In the wake of the October 18, 2009 suicide bombing in Tehran, Islamabad came under tremendous pressure from Tehran for the arrest and extradition of Rigi. Addressing a press conference in Islamabad on March 20, 2009, the ambassador of Iran to Pakistan Mashallah Shakeri accused Pakistan of allowing its soil to be used against Iran and demanding concrete steps to contain its activities. Pakistan consequently maintained that its security agencies were making frantic efforts to dismantle the Jundallah network from Balochistan, adding that Rigi has already moved to Afghanistan after the June 15, 2008 extradition of his younger brother, Abdolhamid Rigi [from Pakistan to Iran], who is now being tried by an Iranian court on terrorism charges.
Iranian Intelligence Minister Heydar Moslehi has described Rigi’s capture as a great defeat for the United States, adding that Washington had been backing him and he was in a US military base in Afghanistan just 24 hours before his capture. “His arrest is a great defeat for the US and UK”, he said at a news conference, while showing pictures of Rigi taken inside a US military base in Afghanistan by Iranian agents, and of his national identity card, and accusing the United States and Britain of involvement in continuous terrorist plots in the region, directed against Iran. The Iranian Minister said that Rigi had contacts with American Central Intelligence Agency (CIA) and Israeli foreign intelligence service Mossad, and he had even met NATO military chief Jaap de Hoop Scheffer in Afghanistan in April 2008.
According to well informed diplomatic circles in Islamabad, Iran suspects the involvement of the CIA in the October 18, 2009 suicide attack in Tehran and other such terrorist actions on its soil. They pointed out that hardly two weeks after Rigi’s April 2008 meeting with the NATO military chief in Afghanistan, the Jundallah had carried out a deadly suicide attack inside the Ameerul Momenin Mosque in Zahedan, in Sistan-Balochistan province of Iran, [on May 28, 2009]killing 25 people.
In a bid to establish his American link, diplomatic circles further reminded that on April 2, 2007, Abdolmalek Rigi appeared on the Persian service of Voice of America, the official broadcasting service of the American government, which identified Rigi as the leader of “popular Iranian resistance movement”. Although the stated objectives of Jundallah, have been to protect Baluch rights in Iran, its birth was extensively viewed by Tehran as Washington’s direct hands-on entry into Iranian politics.

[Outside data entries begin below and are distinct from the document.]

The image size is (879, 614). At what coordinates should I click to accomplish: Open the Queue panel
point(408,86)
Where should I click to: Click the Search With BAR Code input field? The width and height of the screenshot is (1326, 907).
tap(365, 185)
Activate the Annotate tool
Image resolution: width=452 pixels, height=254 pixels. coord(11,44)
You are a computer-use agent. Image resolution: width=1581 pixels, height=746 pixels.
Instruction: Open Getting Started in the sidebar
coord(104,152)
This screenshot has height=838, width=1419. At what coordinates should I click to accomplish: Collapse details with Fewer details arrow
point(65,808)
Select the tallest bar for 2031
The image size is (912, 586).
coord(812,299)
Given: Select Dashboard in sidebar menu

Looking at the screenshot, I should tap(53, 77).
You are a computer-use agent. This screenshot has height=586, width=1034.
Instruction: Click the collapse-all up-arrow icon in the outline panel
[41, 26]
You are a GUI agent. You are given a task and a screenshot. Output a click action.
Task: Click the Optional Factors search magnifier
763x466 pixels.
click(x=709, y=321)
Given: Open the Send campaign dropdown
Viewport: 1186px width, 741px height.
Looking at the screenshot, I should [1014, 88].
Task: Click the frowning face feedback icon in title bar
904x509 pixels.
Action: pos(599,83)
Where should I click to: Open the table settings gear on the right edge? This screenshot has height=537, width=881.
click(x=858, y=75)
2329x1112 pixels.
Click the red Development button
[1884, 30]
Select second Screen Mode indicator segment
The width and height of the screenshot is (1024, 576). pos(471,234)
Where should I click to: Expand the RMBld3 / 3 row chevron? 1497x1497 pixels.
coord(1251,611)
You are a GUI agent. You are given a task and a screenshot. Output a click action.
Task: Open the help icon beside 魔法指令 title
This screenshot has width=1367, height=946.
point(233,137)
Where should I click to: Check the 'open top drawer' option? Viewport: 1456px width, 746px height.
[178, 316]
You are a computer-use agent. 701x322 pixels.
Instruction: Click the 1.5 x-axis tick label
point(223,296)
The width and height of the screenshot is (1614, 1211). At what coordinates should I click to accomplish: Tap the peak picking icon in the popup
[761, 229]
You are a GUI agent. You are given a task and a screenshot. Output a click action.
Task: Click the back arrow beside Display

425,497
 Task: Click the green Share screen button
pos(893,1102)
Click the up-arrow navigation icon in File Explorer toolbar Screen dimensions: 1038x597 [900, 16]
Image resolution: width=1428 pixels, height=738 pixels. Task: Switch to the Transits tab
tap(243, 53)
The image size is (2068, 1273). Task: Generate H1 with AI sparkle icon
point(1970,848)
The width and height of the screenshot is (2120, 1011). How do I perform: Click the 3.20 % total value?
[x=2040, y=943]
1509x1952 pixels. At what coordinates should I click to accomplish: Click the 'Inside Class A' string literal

Abdulhamid Rigi, the arrested brother of Jundallah chief, admitted during interrogation by an Iranian court in Zahedan in July 2009 that Jundallah was trained and financed by the US. Washington has rejected these allegations as absurd.
At the same time, however, there are those in the Iranian security establishment who considers Jundallah as a Taliban-linked group which is getting financial and ideological support directly from Saudi Arabia in coalition with certain Pakistani hard-line anti-Shia, Sunni groups like the Sipah-e-Sahaba Pakistan and Lashkar-e-Jhanghvi. Analysts, therefore, see a discrepancy in Iranian accusations against Jundallah as they accuse on one hand the Americans for backing Jundallah while on the other they allege that the Taliban and al-Qaeda elements were behind the deadly anti-Shia Iranian outfit.